Fall semester is about to start and campus is coming to life! Whether you’re an undergrad starting your first year at Notre Dame or a graduate student pursuing your Masters or Ph.D., a fan of the University or with family ties here, we have the books for you.
Explore Notre Dame’s rich history with pivotal moments and influential people who helped make the university what it is today.
The University of Notre Dame:
A History
by Thomas E. Blantz C.S.C.
Blantz captures the strong connections that exist between Notre Dame’s founding and early life and today’s university. Alumni, faculty, students, friends of the university, and fans of the Fighting Irish will want to own this indispensable, definitive history of one of America’s leading universities.
Notre Dame Vs. The Klan
by Todd Tucker
In 1924, two uniquely American institutions clashed in northern Indiana: the University of Notre Dame and the Ku Klux Klan. Todd Tucker’s book, published for the first time in paperback, Notre Dame vs. The Klan tells the shocking story of the three-day confrontation in the streets of South Bend, Indiana, that would change both institutions forever.
Black Domers:
African-American Students at Notre Dame in Their Own Words
Edited by Don Wycliff and David Krashna
Foreword by Theodore M. Hesburgh C.S.C.
Black Domers tells the compelling story of racial integration at the University of Notre Dame in the post–World War II era. In a series of seventy-five essays, beginning with the first African-American to graduate from Notre Dame in 1947 to a member of the class of 2017 who also served as student body president, we can trace the trials, tribulations, and triumphs of the African-American experience at Notre Dame through seven decades.
John Zahm, Evolution, and the Catholic Church
by John P. Slattery
Faith and Science at Notre Dame weaves together a vast array of threads to tell a compelling new story of the late nineteenth century. The result is a complex and thrilling tale of Neo-Scholasticism, Notre Dame, empirical science, and the simple faith of an Indiana priest. John Slattery charts the rise and fall of John Zahm, examining his ascension to international fame in bridging evolution and Catholicism and shedding new light on his ultimate downfall via censure by the Congregation of the Index of Prohibited Books.
Adventures in Philosophy at Notre Dame
by Kenneth M. Sayre
Adventures in Philosophy at Notre Dame recounts the fascinating history of the University of Notre Dame’s Department of Philosophy, chronicling the challenges, difficulties, and tensions that accompanied its transition from an obscure outpost of scholasticism in the 1940s into one of the more distinguished philosophy departments in the world today.
God, Country, Notre Dame
The Autobiography of Theodore M. Hesburgh
by Theodore M. Hesburgh C.S.C.
Experience Father Hesburgh’s life story in his own words in God, Country, Notre Dame.
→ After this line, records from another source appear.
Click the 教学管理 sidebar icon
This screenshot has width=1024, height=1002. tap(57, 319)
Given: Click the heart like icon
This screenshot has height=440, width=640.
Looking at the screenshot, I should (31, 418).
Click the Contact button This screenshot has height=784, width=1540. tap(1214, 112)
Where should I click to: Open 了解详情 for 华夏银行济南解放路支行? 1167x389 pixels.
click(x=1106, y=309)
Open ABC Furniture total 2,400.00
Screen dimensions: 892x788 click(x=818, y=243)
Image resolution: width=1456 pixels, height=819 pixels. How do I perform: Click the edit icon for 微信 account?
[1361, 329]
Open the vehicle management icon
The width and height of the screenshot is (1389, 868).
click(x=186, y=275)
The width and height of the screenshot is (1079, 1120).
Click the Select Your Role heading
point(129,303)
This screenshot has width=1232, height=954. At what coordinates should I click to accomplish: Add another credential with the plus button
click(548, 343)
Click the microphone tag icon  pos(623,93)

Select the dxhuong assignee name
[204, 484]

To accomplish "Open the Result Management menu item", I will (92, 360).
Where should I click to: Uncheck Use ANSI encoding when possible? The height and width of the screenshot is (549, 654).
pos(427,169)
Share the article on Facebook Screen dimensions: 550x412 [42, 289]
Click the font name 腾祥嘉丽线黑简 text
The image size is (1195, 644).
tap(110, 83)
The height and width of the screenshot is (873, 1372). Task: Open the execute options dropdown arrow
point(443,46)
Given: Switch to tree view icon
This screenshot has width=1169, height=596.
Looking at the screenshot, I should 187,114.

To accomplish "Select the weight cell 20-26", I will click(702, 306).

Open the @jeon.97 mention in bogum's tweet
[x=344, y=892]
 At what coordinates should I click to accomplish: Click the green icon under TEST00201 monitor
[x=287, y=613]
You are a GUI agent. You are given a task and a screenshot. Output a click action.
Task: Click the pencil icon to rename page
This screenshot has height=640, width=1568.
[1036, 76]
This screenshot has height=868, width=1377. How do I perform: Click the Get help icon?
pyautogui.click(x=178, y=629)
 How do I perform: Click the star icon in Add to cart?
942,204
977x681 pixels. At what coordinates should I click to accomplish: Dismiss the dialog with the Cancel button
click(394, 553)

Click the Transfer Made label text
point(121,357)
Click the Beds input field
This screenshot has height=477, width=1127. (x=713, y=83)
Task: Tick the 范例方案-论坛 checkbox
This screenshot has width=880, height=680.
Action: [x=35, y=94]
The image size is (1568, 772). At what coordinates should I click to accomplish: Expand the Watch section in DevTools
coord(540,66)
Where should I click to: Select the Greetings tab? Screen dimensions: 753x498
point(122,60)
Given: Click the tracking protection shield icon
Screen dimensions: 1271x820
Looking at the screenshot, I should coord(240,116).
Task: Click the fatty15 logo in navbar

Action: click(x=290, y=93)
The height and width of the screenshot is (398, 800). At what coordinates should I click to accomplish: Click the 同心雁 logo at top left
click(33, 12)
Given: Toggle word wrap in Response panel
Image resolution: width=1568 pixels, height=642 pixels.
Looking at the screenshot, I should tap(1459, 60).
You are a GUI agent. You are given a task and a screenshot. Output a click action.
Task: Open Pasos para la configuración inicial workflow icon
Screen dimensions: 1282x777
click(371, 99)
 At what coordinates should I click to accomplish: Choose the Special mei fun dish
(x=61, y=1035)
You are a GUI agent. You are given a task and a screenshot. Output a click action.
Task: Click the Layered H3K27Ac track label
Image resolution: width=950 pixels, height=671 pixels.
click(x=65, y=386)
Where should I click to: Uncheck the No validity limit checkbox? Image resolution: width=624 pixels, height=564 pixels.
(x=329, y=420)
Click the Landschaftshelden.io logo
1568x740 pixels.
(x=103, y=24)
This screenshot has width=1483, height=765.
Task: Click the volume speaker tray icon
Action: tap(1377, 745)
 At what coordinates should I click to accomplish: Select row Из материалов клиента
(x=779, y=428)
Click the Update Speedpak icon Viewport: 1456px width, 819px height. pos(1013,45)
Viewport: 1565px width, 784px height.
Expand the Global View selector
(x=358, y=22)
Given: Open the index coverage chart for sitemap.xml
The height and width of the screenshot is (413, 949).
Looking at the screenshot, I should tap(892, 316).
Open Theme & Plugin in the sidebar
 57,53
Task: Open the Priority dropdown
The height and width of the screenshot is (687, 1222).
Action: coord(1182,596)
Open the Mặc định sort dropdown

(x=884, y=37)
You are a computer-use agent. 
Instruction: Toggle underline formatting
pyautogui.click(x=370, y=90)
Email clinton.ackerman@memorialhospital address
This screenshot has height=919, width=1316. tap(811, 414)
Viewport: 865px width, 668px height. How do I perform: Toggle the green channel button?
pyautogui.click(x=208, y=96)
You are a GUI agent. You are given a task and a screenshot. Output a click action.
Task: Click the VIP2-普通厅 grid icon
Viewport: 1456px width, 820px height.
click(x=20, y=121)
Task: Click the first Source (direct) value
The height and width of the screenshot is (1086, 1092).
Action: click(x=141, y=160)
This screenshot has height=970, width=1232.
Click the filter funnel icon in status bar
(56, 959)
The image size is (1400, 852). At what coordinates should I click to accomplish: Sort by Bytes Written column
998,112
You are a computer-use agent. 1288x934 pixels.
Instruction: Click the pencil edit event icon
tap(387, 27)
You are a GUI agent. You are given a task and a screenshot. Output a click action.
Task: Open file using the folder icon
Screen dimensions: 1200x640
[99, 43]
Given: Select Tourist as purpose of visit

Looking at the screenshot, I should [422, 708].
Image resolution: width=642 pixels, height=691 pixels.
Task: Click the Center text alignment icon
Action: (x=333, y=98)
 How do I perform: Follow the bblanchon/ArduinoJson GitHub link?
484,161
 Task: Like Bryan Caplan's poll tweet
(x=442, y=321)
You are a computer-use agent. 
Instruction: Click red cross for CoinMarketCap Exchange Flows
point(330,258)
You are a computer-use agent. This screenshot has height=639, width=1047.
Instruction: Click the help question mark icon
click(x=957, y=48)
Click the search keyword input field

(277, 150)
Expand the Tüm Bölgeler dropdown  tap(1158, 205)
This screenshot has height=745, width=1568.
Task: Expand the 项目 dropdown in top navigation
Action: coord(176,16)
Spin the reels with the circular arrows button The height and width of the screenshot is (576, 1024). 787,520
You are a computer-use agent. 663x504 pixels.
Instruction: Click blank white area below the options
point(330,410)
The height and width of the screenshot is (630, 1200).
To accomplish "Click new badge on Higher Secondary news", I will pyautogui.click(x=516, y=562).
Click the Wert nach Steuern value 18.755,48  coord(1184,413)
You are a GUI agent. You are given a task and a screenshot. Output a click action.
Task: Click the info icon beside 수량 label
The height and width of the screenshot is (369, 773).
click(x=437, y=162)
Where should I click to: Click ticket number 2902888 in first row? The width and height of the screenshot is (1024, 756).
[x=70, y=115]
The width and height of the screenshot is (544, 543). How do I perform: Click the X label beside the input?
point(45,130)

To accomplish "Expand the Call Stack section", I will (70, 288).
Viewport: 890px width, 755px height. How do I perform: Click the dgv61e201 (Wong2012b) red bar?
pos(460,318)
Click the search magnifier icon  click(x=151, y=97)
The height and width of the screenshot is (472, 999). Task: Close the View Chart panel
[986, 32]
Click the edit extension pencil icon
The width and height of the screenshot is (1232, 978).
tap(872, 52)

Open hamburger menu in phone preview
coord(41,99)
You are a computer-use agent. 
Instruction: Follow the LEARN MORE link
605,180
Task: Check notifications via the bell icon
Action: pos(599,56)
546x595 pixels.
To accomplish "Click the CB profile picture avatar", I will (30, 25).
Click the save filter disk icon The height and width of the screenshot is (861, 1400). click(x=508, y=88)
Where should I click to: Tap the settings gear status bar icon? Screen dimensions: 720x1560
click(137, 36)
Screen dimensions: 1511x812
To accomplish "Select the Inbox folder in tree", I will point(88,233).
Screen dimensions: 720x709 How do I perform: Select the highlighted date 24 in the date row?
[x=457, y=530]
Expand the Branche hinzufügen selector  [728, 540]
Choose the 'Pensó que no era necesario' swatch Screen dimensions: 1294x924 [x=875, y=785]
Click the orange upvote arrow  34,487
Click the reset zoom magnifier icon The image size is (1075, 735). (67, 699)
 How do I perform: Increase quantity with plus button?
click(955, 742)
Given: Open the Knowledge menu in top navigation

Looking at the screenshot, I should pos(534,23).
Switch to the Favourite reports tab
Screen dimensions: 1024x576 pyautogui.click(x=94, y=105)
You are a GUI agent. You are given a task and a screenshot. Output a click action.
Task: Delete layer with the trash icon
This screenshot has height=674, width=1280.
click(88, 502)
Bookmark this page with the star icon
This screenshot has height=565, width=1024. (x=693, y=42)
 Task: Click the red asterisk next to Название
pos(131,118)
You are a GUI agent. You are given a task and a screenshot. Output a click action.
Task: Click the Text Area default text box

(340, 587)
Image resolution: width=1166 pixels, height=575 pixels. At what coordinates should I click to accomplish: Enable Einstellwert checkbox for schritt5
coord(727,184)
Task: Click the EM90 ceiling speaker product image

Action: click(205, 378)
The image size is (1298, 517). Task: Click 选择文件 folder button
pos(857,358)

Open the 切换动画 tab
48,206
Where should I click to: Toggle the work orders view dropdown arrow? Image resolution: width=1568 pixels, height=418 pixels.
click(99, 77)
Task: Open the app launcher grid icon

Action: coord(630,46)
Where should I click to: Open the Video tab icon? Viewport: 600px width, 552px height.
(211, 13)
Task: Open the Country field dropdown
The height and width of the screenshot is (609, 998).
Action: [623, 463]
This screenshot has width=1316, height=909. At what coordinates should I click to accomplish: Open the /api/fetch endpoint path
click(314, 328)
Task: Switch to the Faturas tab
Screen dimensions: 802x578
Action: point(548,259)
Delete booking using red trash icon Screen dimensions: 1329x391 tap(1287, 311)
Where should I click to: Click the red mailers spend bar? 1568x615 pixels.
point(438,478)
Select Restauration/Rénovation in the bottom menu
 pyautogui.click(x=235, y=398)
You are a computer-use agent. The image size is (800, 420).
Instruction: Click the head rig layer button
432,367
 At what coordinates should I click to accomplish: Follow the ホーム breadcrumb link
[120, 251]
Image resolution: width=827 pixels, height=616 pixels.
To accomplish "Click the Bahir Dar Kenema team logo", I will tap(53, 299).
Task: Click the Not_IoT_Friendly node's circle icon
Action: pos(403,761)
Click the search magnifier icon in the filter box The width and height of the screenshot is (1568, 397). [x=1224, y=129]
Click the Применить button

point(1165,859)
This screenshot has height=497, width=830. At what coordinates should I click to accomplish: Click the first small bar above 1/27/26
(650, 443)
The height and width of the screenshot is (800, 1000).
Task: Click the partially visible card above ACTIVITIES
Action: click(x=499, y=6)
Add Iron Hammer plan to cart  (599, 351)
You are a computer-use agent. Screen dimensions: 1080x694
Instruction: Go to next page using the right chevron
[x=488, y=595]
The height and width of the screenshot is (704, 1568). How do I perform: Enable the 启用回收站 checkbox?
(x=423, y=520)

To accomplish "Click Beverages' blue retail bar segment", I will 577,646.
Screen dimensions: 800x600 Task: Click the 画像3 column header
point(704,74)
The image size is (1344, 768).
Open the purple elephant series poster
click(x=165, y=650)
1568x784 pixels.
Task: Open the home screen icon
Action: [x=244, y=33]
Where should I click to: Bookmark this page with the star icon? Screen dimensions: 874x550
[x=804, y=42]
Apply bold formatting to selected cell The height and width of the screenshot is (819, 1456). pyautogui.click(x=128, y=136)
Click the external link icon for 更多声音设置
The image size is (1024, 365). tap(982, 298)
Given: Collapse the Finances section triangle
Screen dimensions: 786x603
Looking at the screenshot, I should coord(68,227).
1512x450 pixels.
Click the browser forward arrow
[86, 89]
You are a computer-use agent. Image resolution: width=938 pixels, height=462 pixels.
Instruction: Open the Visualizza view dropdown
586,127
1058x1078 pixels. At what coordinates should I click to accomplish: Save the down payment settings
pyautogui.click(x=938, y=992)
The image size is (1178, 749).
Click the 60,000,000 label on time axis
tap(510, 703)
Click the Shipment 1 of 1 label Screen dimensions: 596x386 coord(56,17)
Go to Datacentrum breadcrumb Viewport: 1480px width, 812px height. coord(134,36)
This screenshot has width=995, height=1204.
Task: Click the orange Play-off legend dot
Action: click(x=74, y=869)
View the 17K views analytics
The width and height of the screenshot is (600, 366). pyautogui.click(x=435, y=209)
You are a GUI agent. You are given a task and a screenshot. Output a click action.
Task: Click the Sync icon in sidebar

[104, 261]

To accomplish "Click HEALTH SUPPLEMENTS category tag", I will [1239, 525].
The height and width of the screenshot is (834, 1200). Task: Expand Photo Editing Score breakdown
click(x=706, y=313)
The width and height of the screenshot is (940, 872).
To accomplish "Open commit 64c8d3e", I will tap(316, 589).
As an adviser to presidents, special envoy to popes, theologian, author, educator, and activist, Father Hesburgh was for decades considered the most influential priest in America. His autobiography brings his phenomenal accomplishments to readers with his own voice and personal perspective.
Fifty Years with Father Hesburgh:
On and Off the Record
by Robert Schmuhl
For over half a century, Robert Schmuhl interviewed and wrote about Reverend Theodore M. Hesburgh, C.S.C., who served as the president of the University of Notre Dame from 1952 until 1987. Fifty Years with Father Hesburgh: On and Off the Record contains excerpts and commentary from various interviews Schmuhl conducted with Father Hesburgh about his service as Notre Dame’s president. Over time, Hesburgh’s meetings with Schmuhl evolved into a friendship, which is documented in this personal and warmhearted portrait of the man who was for decades considered the most influential priest in America.
City and Campus:
An Architectural History of South Bend, Notre Dame, and Saint Mary’s
by John W. Stamper
Edited by Benjamin J. Young
City and Campus tells the rich history of a Midwest industrial town and its two academic institutions through the buildings that helped bring these places to life. John W. Stamper paints a narrative portrait of South Bend and the campuses of the University of Notre Dame and Saint Mary’s College from their founding and earliest settlement in the 1830s through the boom of the Roaring Twenties. Industrialist giants such as the Studebaker Brothers Manufacturing Company and Oliver Chilled Plow Works invested their wealth into creating some of the city’s most important and historically significant buildings.